|Are hot cross buns a|
Christian shlissel challah?
1) on Good Friday, which is the Friday before Easter, Christians had a custom to make hot cross buns, and there were all sorts of superstitions associated with them, e.g. that they would not mold, that they had medicinal properties, and so on and so forth.
2) keys back then were shaped like crosses.
3) Jews copied the practice, and since Shabbos and Easter fall out at about the same time, they produced their "hot cross challahs" on the Shabbos after Pesach.
4) As an ex-post-facto rationalization of this problematic custom, explanations of the key opening parnassah were made, such that it became a segulah.
This is all quite plausible, though I wish some of the evidence were clearer. And the Christian practice was quite possibly based earlier pagan practice, a point against apologetic attempts to say that the Christians got it from us.
In the minds of the hamon am who practice this, there certainly are no such idolatrous intentions. Instead, they regard it as a holy segulah, and maybe associate all sorts of Torah-based justifications for the practice. So I would not condemn it as the worst thing in the universe. (There are other problematic aspects to segulahs in general, as commonly practiced, as a sort of witchcraft, but that is beyond the scope of this post.) Regardless, it is an interesting example of how some Jewish practices have been adapted from the surrounding culture.
What I find more problematic is what the widespread acceptance of this minhag means.
A) Initially, people's practice was more or less mimetic.
B) Then, people turned to texts and away from their mimetic traditions.
C) Then, with the advent of the Internet, each group's personal mimetic traditions become text (or become memes?) and become the expectation for the global Jewish community.
Thus, I've never heard of R' Menachem Mendel of Rimanov, but some large local group did. And they said parshas haman. But it was not my custom. Then, since it is a segulah with some expected reward, people forwarded the statement that one should say it. (Often via chain email.) And Artscroll published to the web parshas hamon. And now, the expectation is that you do say it, and people are surprised that you don't.

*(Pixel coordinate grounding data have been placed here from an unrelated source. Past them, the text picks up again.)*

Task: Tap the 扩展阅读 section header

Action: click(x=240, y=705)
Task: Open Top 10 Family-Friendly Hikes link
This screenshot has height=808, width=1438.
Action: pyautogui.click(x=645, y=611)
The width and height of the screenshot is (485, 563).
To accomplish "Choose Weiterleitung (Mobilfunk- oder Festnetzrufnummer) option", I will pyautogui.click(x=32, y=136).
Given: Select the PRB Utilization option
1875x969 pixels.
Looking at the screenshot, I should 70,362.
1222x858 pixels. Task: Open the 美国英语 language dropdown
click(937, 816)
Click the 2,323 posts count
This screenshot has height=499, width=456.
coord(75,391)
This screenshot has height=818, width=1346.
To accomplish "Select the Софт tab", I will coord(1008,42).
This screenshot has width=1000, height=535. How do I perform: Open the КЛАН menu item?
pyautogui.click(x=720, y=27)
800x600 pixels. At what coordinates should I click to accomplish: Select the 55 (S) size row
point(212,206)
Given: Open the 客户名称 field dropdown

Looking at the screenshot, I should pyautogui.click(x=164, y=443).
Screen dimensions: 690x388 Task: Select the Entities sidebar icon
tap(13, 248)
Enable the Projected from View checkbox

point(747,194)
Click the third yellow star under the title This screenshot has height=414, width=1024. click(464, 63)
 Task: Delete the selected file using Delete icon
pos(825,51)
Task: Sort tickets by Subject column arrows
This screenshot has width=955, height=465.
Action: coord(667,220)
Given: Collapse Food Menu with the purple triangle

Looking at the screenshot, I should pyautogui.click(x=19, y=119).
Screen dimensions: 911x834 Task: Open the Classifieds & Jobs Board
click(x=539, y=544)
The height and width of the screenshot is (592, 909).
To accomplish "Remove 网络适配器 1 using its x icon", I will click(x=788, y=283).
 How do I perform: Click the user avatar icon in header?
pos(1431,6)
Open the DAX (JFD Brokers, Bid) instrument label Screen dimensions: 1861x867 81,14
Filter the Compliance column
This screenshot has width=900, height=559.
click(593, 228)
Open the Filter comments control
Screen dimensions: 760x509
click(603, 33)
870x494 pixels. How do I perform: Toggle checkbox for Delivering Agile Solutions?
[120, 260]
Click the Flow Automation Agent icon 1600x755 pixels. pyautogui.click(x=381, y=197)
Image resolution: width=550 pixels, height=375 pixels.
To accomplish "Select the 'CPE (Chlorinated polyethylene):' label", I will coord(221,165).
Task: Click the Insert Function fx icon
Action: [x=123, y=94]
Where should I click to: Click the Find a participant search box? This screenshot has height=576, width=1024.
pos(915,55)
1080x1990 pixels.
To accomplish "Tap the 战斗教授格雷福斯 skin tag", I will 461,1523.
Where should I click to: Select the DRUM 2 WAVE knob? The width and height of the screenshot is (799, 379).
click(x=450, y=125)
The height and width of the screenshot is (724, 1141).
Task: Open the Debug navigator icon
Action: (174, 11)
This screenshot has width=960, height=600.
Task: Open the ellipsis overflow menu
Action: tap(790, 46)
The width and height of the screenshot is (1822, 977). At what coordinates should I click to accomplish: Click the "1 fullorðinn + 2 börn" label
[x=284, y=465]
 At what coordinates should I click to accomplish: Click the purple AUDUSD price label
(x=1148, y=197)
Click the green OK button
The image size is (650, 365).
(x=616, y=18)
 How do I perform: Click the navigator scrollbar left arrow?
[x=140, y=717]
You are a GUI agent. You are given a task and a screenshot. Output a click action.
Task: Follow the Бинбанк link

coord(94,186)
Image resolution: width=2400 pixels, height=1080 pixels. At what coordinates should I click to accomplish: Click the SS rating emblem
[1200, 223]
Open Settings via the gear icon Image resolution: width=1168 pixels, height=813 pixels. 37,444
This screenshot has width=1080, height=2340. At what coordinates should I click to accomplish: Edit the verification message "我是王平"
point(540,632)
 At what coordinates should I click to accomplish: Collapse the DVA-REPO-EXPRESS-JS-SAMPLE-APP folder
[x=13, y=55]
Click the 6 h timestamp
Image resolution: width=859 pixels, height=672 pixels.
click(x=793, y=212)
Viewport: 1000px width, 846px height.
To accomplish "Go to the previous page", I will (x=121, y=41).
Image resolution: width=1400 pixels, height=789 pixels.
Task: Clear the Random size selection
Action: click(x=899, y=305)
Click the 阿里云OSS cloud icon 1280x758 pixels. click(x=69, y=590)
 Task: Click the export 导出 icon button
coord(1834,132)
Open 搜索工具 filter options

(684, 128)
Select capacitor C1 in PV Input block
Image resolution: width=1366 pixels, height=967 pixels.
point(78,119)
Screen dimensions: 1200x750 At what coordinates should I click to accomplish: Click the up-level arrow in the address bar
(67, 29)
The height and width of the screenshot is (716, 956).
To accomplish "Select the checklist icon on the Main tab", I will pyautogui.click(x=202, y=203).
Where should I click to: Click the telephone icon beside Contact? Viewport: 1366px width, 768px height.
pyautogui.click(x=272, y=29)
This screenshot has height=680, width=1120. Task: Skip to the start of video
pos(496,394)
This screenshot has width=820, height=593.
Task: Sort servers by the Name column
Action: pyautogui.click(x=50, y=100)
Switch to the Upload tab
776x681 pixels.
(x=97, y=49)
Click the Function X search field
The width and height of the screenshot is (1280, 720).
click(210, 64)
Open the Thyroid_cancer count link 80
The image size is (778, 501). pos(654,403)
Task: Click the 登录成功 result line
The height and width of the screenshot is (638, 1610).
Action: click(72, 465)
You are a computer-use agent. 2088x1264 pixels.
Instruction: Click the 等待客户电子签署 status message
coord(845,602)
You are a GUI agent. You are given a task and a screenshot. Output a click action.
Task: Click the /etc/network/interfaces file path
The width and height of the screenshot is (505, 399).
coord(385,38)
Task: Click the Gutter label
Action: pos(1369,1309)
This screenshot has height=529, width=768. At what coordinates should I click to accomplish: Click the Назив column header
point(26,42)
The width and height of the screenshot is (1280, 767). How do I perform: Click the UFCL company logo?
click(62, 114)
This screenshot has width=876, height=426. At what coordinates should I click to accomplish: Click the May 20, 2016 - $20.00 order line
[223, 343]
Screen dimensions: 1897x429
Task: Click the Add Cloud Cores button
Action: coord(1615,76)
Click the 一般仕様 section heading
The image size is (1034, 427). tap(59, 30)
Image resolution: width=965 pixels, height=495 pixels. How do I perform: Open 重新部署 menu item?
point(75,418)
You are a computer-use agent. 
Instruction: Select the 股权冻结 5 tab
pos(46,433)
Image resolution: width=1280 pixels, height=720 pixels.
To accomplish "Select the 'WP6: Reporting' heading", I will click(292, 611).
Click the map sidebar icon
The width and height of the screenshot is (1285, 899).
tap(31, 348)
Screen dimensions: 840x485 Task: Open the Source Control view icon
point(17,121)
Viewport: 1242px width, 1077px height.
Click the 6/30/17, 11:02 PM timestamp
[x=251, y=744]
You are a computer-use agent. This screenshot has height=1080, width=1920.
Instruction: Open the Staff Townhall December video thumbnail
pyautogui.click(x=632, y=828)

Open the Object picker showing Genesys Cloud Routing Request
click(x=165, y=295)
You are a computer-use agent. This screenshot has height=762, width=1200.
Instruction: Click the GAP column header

So too with schlissel challah. It certainly was not my family's minhag to make it. And I'm sure that, similarly, many others in my neighborhood never had this custom. I don't know if it was the influence of blogs, or if it was clever marketing on the part of the bakeries, who add key blanks to their challahs and get to charge an additional buck, but all of a sudden everybody is practicing this, and people are surprised if you don't. What kind of shnook doesn't have shlissel challah? What are you, some sort of rationalist?